Would You Get A New Mom Makeover?
Tanning, plucking, blowouts and more. Are pre-baby beauty treatments over the top?
Pregnant ladies are flocking to beauty parlors to get plucked, tanned, dyed and airbrushed to look perfect for those new mom photos. The UK Daily Mail reports that salons have had a 10% increase in requests for pre-baby beauty treatments. Called pre-baby makeovers, or delivery day makeovers, moms-to-be are getting themselves gussied up so they can poop on the delivery room floor in style.
Me? I got a haircut. And not because of the photos, but because I needed one. Seriously, it had been nine months of pre-natal vitamins and not one trim.
I support women looking good and feeling good about their bodies. But I’m not on board with this trend. Pre-baby makeovers seem like just another way to sanitize the birth experience and set unrealistic standards for our bodies and ourselves. You just pushed a human out of your vagina, you can look like a schlump. You’ve earned it. And really, whats so wrong with that?
We’ve set up a standard in our society where women are judged on their post-baby bodies. A little lingering fat is heavily criticized, a mom back in her size twos (no matter the cost) before the six-week grace period is up is praised. MILF-status is our highest goal. But why? Our bodies aren’t here to serve our vanity and adhere to the standards of beauty set by an airbrush-filter-and-photoshop-it world. Looking good is great. Feeling good is important. But even more valuable is being healthy and allowing our bodies the grace they need to breathe, to rest, to nourish and replenish, not just for ourselves but for the little ones we’ve chosen to bear.

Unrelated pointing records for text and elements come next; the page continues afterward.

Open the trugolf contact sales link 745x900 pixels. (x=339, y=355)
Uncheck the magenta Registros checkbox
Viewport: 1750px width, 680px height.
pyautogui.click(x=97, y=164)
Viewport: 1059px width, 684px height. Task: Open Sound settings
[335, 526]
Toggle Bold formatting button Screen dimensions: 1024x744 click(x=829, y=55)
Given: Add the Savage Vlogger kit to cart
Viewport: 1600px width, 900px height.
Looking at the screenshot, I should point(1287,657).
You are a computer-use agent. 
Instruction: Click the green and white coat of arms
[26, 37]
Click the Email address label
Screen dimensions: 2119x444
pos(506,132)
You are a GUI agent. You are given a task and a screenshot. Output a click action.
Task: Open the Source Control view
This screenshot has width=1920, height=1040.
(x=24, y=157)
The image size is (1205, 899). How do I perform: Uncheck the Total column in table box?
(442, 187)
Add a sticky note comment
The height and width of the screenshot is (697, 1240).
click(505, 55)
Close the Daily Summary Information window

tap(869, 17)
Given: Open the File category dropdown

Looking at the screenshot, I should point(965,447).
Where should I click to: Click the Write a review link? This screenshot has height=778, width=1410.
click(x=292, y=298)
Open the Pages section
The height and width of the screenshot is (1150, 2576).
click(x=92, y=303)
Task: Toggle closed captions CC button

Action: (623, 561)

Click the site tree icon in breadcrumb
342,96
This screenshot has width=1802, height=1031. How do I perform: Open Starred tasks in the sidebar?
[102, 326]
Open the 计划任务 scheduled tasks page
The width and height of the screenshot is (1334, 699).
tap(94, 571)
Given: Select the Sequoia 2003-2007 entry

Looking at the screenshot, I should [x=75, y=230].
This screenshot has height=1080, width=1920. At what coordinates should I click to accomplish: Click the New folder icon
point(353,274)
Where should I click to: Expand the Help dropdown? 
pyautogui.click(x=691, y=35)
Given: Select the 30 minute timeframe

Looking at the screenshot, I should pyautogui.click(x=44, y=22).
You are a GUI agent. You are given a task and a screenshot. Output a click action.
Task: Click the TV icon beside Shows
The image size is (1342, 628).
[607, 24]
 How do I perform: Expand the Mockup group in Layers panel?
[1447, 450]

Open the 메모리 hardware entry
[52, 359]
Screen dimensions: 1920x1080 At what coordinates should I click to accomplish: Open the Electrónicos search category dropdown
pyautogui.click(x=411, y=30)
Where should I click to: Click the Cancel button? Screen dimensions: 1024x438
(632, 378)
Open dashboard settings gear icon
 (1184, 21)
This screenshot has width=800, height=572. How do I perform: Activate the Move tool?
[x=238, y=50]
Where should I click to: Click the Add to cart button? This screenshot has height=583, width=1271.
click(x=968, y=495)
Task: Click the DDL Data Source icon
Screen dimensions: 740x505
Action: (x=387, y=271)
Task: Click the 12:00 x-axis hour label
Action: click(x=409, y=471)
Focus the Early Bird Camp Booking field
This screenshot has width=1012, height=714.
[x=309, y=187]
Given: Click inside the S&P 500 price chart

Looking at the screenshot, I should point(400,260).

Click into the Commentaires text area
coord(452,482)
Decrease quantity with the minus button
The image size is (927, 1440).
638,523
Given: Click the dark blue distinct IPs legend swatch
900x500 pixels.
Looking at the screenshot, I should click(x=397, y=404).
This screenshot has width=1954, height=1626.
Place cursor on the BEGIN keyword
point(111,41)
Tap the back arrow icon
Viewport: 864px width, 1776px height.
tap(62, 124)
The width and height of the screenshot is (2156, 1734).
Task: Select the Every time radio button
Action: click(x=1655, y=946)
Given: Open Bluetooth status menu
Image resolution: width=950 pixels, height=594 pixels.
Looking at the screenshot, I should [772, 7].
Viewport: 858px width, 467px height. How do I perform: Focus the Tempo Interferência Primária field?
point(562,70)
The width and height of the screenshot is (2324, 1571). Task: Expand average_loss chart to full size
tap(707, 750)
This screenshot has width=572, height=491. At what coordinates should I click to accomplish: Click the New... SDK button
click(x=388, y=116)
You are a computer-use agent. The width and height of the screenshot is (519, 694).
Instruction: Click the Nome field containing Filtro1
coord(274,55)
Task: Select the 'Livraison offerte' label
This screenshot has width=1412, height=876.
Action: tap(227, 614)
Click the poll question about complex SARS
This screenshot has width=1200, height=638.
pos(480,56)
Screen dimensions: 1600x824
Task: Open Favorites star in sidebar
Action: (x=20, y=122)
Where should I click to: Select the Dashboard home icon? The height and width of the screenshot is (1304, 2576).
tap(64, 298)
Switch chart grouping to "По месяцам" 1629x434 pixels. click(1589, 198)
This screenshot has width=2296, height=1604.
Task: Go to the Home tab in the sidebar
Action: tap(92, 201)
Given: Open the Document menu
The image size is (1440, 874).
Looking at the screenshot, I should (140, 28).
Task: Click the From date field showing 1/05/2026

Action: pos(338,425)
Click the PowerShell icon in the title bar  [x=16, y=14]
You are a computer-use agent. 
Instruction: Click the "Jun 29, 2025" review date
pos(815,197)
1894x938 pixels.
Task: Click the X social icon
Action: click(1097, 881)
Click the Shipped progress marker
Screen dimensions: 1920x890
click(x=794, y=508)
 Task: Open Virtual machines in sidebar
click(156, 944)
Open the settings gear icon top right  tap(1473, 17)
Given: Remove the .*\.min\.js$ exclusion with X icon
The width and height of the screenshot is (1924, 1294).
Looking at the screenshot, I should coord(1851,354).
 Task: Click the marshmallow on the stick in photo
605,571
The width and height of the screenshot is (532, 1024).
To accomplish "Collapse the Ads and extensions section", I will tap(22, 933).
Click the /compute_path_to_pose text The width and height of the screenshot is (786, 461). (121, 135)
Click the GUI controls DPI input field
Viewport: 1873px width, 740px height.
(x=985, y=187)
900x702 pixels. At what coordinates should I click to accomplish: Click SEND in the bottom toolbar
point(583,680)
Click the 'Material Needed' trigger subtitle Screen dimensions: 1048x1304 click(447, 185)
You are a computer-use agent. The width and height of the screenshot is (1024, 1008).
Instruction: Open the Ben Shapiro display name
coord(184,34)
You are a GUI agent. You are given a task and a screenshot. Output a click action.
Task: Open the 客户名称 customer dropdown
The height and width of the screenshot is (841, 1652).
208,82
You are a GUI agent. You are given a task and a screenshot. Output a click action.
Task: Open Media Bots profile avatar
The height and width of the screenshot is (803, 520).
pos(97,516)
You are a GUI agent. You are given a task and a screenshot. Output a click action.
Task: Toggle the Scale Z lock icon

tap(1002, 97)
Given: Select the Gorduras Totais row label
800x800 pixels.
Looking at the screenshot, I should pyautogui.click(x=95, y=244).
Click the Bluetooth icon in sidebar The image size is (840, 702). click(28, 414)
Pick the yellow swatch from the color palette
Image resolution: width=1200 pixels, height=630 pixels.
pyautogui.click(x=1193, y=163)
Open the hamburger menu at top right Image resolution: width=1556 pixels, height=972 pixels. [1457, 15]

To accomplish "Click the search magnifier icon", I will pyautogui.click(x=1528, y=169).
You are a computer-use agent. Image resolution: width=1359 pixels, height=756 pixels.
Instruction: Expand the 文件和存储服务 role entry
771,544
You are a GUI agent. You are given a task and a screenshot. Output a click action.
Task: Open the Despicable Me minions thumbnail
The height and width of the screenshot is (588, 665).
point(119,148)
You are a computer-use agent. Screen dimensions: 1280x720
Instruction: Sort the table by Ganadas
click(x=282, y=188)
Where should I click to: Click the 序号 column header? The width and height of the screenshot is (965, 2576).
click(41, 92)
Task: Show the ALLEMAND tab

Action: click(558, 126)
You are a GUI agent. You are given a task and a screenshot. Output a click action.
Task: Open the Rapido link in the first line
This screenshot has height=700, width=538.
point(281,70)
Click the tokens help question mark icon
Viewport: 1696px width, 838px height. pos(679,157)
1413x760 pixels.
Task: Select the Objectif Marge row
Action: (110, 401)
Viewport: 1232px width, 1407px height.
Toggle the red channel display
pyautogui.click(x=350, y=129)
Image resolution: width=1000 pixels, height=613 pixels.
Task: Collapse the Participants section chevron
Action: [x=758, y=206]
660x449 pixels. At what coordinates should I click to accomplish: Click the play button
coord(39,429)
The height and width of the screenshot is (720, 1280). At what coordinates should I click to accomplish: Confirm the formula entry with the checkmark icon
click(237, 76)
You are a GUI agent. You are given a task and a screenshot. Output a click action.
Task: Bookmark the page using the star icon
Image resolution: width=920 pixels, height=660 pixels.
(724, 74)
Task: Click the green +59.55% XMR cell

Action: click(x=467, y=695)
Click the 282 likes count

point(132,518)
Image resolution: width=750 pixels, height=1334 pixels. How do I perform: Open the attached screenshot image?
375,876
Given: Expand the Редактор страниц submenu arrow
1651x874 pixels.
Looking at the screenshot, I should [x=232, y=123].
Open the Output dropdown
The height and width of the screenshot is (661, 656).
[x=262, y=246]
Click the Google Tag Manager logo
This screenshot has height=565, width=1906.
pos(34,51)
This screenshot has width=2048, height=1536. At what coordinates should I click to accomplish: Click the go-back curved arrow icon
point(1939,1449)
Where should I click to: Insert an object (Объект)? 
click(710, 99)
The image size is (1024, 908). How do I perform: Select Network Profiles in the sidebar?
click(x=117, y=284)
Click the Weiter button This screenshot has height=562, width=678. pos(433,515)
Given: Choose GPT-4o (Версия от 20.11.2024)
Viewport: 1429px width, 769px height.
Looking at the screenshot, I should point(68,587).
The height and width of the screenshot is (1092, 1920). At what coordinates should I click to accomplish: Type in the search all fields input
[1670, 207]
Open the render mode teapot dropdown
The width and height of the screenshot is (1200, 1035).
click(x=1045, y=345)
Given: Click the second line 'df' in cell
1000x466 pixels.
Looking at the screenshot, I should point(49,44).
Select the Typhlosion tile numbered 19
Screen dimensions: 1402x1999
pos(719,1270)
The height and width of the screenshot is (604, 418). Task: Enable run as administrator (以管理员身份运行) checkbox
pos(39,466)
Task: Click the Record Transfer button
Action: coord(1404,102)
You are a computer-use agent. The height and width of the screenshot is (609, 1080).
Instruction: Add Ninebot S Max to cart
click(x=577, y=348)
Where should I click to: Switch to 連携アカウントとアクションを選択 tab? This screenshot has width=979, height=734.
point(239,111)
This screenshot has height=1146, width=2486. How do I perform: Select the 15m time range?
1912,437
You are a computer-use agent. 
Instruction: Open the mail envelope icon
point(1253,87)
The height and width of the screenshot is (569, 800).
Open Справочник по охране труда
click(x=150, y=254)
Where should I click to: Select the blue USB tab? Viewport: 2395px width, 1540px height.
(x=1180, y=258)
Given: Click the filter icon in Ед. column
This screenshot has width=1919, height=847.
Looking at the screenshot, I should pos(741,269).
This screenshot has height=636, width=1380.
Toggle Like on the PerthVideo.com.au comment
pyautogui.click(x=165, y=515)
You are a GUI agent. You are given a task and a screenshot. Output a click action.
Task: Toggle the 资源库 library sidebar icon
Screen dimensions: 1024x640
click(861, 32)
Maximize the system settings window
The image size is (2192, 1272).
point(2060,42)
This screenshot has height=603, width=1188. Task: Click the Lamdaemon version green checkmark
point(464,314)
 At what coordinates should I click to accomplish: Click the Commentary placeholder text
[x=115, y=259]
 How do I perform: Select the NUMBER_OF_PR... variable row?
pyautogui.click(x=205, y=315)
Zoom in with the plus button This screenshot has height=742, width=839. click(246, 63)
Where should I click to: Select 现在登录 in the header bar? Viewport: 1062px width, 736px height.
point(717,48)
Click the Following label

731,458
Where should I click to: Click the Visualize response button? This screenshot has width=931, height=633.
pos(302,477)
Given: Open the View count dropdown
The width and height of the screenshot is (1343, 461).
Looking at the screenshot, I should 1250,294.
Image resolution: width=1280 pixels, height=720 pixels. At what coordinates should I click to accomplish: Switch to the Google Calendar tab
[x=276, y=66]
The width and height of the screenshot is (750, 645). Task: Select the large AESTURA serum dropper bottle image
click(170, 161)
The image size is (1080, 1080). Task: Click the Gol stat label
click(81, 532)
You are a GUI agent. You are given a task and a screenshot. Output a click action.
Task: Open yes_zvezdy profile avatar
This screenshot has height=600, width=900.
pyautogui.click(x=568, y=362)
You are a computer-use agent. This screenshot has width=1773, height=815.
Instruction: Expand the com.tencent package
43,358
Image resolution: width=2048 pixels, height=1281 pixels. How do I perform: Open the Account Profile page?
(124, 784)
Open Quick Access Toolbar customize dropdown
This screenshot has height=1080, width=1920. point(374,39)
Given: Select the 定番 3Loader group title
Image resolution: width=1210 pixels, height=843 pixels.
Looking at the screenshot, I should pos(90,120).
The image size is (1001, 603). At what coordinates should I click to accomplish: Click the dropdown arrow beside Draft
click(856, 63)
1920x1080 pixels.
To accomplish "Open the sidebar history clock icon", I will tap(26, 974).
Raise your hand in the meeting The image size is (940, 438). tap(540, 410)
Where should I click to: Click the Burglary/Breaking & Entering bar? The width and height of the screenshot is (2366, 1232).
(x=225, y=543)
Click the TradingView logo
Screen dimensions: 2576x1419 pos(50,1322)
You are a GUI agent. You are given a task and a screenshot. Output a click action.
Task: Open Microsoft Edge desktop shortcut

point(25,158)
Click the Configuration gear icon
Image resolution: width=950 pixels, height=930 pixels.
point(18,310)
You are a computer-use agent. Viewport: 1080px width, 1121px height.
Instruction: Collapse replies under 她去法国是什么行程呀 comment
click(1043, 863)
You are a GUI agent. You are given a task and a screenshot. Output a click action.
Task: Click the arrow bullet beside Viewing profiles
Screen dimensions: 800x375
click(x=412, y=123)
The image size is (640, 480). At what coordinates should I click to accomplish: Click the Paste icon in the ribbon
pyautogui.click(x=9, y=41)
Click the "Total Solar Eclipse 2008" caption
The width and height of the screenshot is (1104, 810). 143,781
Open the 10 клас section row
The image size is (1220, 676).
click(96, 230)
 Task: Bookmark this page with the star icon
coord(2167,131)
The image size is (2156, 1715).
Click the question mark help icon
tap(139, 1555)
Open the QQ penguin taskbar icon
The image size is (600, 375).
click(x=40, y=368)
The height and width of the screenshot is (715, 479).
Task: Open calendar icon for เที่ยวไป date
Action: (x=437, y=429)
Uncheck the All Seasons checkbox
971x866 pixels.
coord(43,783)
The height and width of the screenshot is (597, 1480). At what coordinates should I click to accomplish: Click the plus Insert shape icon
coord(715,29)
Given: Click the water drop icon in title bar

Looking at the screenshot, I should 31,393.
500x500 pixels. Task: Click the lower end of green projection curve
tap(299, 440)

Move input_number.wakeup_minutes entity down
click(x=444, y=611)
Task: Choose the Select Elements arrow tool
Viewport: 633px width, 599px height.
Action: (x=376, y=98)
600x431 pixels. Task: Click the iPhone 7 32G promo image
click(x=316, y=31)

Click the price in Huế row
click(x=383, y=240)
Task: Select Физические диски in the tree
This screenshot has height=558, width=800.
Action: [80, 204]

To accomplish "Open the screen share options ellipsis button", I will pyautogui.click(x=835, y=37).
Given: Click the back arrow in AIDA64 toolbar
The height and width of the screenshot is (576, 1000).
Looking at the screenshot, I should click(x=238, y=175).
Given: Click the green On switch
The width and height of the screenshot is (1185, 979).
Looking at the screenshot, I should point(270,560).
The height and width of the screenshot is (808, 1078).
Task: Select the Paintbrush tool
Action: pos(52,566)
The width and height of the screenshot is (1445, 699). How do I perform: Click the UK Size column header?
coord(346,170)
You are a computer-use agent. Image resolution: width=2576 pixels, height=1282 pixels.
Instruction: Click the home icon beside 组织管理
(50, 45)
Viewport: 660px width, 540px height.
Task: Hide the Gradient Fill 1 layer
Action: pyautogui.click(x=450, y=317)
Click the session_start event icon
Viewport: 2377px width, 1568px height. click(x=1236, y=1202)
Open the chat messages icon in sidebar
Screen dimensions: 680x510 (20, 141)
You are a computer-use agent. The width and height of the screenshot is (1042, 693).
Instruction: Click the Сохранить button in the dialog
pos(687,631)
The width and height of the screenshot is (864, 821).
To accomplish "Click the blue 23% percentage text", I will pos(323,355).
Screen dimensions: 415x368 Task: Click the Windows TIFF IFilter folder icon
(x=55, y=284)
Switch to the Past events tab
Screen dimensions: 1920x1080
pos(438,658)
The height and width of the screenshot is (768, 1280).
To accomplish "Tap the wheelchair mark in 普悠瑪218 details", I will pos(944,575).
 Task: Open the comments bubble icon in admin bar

Motherhood, especially those first early days, late nights and that long first year, is a time of transition. Our bodies are not entirely our own. Even if breastfeeding isn’t for you, the mom body is still indentured to the baby: schlepping, snuggling, hauling, wrangling, dangling, being peed on, pooped on, spit up on, poked, scraped, bitten, and loved. The process of motherhood is a gradual separation of the child from our bodies; at first literally and then figuratively. It takes years for our children not to need us physically, so why do we put such unrealistic physical demands on our bodies to act as if no one just slid out of that birth canal bringing vast quantities of bodily fluids?
More important than the question: How soon until you fit into your pre-baby jeans? Are the questions: Are you healthy? Are you getting rest? Are you drinking water? Do you need me to pick up some more of those gigantic pads for you?
I’m no Saint. I brought my straightener into the birthing room and yes, I used it. Along with some under-eye concealer. Why? Because I’m vain. And yeah, I cringed when my two-year-old asked when the “other baby” was going to come out, and when the mom at a lemonade stand asked me when I was due. I smiled, “I gave birth last week.” She apologized and gave me a free cookie. Obviously, I ate it.
But I have no interest in hiding, filtering, or airbrushing out the bags under my eyes, the sweat on my head, or even my chubby thighs. To me, I look good in all of my postpartum pictures, because when I see them, I see the body that birthed two wonderful children. Why would I want to hide the evidence of that behind make up and a spray tan?